**EXERCISE AIM**
Where the records hold the string "blue", show the whole line it sits on.
━━━ DATA TO USE ━━━
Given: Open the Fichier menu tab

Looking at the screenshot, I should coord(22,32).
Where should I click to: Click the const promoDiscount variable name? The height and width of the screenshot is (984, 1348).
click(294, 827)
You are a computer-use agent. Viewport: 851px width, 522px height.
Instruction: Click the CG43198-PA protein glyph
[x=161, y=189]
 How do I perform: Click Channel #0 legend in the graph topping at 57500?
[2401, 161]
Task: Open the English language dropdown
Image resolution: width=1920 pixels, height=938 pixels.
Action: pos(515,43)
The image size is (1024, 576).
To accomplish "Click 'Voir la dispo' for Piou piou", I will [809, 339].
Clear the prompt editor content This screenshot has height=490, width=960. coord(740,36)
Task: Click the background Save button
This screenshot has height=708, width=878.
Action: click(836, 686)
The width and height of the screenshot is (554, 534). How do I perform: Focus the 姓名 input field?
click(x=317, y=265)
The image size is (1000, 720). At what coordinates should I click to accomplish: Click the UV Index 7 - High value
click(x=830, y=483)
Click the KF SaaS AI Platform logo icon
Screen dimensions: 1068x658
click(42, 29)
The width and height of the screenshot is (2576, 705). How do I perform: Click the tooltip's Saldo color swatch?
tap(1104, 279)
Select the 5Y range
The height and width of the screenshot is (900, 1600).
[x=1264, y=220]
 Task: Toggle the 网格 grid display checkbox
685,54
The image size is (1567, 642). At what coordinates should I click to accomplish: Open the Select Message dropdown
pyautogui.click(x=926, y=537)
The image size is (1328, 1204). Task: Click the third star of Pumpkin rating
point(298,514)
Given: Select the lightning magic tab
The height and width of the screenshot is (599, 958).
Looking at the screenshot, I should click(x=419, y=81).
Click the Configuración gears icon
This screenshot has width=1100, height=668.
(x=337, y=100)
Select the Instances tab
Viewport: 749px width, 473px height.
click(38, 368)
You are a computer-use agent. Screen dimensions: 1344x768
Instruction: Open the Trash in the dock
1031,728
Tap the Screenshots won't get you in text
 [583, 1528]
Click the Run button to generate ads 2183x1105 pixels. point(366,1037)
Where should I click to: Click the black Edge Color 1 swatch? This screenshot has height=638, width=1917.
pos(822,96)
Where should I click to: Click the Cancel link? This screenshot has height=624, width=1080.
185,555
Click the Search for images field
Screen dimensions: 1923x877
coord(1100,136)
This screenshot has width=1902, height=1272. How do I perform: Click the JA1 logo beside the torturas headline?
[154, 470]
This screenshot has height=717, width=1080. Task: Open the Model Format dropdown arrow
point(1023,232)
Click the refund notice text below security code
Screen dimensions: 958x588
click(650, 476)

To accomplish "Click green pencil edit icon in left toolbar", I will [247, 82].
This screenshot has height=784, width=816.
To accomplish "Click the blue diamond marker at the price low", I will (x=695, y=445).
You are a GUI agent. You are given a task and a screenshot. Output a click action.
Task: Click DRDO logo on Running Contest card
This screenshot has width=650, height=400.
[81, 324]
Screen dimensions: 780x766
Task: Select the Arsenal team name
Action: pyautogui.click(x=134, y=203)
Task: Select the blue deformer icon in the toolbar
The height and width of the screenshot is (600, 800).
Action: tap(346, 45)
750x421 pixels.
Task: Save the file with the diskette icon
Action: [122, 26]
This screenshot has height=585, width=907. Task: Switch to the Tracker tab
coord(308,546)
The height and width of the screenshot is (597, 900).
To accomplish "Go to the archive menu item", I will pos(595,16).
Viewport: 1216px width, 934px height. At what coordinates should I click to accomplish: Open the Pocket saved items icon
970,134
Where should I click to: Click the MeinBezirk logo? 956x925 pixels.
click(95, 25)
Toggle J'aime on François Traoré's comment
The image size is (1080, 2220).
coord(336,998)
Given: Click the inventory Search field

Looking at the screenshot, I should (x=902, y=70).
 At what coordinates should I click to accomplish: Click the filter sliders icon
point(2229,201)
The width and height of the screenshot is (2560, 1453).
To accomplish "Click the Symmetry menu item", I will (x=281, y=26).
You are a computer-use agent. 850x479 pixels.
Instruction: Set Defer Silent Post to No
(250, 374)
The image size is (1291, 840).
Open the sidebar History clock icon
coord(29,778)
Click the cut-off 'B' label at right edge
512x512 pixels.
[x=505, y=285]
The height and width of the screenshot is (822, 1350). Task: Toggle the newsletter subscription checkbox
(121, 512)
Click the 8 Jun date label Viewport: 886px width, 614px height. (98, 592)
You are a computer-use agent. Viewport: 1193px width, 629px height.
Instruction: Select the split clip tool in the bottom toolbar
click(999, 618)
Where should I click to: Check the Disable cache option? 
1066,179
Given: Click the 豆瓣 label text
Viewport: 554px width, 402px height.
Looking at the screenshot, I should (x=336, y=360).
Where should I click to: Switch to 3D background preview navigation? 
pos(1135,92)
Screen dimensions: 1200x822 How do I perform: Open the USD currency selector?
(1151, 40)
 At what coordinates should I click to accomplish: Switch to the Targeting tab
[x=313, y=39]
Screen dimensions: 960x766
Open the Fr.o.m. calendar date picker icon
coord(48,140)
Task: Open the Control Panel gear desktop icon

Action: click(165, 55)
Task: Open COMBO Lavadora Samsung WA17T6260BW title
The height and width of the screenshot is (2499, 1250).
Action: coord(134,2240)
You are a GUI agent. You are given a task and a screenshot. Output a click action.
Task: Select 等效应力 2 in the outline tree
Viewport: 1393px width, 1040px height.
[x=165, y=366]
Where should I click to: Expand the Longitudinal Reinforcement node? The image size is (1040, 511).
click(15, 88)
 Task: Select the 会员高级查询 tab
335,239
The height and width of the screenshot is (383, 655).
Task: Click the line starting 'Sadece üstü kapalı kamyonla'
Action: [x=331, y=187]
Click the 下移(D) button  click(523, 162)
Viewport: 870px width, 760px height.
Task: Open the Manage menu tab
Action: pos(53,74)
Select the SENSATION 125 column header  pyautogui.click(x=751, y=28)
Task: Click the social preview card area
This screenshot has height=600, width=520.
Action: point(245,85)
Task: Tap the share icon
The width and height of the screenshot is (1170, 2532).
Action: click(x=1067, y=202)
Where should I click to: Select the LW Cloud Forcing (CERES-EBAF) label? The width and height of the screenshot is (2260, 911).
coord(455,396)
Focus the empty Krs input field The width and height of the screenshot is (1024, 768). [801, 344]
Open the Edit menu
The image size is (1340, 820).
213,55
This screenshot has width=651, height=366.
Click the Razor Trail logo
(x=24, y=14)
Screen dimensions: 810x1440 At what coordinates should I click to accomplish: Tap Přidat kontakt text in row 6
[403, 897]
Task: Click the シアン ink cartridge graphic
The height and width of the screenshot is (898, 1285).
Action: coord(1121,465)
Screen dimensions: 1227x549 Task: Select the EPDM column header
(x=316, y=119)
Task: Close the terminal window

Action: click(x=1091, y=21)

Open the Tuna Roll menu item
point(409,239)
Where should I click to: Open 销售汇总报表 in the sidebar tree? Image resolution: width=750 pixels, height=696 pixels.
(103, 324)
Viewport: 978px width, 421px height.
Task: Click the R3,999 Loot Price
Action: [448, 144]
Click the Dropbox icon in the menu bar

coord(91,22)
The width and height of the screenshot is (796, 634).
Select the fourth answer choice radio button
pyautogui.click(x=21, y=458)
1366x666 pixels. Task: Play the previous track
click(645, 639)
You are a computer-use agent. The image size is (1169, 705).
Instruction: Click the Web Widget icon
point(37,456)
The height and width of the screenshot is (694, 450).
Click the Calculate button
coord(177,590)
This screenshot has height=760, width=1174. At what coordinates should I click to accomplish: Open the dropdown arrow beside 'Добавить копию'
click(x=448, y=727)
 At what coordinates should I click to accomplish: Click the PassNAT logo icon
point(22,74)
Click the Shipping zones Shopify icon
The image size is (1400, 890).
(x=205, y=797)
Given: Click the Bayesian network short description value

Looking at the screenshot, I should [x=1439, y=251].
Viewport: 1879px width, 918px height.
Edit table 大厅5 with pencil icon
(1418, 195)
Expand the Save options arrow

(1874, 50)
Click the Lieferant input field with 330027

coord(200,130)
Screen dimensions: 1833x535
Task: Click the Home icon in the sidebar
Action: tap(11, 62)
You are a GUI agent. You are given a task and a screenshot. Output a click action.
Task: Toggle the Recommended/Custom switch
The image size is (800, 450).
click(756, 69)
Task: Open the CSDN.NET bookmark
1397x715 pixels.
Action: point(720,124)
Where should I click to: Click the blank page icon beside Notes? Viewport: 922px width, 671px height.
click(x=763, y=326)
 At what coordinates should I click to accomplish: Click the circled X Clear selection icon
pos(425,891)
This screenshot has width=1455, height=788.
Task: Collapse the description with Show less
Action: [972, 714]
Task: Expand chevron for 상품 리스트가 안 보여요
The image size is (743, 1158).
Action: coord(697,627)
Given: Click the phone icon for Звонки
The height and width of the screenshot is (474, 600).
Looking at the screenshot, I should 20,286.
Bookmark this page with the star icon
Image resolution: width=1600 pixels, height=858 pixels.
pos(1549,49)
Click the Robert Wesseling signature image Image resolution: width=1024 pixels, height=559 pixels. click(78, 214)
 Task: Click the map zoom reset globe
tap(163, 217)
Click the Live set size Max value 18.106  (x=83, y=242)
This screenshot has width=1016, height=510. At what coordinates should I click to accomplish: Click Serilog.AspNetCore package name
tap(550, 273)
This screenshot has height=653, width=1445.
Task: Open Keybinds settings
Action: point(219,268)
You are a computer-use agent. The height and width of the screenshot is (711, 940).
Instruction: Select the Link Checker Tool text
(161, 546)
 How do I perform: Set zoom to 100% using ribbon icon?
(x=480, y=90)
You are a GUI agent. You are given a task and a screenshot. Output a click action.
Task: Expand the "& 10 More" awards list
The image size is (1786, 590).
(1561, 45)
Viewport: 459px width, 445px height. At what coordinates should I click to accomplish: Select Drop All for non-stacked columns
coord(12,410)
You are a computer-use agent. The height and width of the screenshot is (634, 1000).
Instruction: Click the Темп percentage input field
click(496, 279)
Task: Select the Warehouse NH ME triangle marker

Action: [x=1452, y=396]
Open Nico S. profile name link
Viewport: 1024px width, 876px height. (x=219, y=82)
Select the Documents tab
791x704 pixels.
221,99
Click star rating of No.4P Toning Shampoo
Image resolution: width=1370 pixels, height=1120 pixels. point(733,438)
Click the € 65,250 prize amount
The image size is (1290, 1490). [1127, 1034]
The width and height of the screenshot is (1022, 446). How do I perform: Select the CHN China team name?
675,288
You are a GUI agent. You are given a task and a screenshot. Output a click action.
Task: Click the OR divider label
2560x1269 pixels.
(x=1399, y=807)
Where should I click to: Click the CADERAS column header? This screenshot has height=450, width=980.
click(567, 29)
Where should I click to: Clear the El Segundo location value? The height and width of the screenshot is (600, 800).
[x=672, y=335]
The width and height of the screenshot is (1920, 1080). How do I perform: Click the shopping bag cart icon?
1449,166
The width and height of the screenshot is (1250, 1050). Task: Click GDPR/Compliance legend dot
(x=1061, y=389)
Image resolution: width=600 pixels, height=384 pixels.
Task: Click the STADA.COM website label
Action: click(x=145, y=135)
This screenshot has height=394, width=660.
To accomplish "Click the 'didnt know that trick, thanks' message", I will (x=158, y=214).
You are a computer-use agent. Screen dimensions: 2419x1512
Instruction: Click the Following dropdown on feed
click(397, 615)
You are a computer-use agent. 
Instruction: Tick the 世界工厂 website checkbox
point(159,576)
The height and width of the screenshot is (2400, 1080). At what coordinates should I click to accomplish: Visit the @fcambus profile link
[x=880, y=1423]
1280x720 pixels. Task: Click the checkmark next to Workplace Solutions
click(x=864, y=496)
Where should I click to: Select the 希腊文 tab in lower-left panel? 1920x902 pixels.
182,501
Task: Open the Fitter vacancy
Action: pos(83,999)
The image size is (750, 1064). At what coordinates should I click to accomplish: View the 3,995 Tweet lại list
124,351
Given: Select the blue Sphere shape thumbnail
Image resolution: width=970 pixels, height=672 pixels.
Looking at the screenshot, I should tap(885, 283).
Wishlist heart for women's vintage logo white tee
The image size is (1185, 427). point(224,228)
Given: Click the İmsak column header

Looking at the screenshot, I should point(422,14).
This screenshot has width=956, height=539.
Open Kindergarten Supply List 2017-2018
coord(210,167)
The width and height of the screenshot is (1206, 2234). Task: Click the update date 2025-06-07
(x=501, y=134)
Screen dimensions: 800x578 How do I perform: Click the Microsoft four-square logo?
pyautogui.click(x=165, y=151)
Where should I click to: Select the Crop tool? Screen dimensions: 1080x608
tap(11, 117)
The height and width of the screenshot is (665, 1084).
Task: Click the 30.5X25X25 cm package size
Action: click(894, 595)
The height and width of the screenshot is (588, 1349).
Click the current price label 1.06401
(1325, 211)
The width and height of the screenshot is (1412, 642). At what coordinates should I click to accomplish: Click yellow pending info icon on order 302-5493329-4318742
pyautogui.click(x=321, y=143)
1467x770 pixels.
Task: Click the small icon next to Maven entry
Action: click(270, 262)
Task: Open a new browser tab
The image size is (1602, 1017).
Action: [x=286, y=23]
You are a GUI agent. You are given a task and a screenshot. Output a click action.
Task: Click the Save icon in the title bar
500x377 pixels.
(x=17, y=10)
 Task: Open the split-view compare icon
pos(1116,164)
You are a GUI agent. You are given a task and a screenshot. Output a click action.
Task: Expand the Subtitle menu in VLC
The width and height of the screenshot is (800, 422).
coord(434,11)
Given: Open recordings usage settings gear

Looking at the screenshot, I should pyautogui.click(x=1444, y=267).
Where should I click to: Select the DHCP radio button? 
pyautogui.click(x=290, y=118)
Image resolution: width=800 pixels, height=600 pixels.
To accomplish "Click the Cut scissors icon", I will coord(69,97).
━━━
**OUTPUT OF THE TASK**
To accomplish "Click the blue diamond marker at the price low", I will (x=695, y=445).
Task: Select the blue deformer icon in the toolbar
Given: Select the blue Sphere shape thumbnail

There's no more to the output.